"""

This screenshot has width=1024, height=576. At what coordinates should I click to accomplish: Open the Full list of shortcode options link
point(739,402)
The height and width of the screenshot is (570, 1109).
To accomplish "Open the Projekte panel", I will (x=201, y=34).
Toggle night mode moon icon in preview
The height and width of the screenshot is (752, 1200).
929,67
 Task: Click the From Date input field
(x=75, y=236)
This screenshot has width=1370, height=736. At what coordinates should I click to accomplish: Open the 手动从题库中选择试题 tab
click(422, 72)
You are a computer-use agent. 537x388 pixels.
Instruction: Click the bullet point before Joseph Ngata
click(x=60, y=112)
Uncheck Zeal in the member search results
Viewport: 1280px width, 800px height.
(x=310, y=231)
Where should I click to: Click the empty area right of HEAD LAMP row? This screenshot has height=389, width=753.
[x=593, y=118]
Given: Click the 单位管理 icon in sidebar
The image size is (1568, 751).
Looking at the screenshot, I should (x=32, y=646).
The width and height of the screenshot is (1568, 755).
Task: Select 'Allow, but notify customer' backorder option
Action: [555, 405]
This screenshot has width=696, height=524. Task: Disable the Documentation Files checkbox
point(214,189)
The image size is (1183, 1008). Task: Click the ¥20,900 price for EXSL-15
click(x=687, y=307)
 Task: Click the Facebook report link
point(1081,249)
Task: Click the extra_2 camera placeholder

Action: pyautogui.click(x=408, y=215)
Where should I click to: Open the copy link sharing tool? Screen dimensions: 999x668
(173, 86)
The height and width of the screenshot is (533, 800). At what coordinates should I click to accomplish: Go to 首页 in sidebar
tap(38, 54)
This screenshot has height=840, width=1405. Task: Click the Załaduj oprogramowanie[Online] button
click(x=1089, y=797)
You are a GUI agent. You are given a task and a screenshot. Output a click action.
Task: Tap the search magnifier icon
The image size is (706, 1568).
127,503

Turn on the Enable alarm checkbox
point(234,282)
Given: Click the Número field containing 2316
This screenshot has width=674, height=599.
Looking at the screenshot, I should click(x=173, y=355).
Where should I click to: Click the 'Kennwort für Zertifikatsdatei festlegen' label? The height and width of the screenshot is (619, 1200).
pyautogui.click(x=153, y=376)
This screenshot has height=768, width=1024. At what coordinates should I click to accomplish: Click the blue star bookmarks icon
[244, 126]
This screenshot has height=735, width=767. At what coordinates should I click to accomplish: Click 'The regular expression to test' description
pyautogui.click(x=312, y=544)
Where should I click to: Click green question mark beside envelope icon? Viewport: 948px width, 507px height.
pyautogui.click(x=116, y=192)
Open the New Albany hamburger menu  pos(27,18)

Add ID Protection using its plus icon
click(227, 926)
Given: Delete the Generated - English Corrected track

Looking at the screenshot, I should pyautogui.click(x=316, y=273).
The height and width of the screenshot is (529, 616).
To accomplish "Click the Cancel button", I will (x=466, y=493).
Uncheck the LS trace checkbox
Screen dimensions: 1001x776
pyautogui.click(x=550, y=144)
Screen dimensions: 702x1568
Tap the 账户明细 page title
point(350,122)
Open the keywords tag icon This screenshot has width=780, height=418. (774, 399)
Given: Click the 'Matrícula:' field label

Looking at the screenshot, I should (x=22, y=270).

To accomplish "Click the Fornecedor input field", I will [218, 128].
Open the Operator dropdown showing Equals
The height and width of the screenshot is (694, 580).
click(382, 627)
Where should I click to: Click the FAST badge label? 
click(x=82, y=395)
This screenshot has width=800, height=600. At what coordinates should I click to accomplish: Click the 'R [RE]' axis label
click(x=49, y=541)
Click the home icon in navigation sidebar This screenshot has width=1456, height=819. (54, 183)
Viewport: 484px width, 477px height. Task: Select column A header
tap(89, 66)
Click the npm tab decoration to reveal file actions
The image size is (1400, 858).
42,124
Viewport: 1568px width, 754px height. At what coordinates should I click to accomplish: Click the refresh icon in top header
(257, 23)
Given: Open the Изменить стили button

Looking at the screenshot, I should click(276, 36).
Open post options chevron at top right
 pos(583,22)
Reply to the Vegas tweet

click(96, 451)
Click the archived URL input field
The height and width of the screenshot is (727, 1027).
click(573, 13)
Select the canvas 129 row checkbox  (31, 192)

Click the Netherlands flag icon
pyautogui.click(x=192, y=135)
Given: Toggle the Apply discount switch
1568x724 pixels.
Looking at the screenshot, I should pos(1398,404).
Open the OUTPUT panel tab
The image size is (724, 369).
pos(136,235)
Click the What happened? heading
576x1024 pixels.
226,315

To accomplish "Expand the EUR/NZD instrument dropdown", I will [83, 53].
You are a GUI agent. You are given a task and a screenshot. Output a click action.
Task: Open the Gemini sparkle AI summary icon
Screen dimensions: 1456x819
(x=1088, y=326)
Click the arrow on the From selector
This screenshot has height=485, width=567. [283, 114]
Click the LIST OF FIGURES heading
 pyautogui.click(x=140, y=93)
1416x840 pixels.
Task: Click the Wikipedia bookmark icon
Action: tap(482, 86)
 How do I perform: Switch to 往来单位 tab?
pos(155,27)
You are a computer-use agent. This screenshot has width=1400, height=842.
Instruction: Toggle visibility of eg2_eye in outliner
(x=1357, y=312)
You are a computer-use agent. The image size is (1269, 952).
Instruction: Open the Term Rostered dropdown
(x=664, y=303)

"""

**DIRECTIONS:** Check each line of the entries above for the string "agent", and return those that contain it.

**ANSWER FOR THIS EXERCISE:**
You are a computer-use agent. 537x388 pixels.
You are a GUI agent. You are given a task and a screenshot. Output a click action.
You are a GUI agent. You are given a task and a screenshot. Output a click action.
You are a computer-use agent. This screenshot has width=1400, height=842.
You are a computer-use agent. The image size is (1269, 952).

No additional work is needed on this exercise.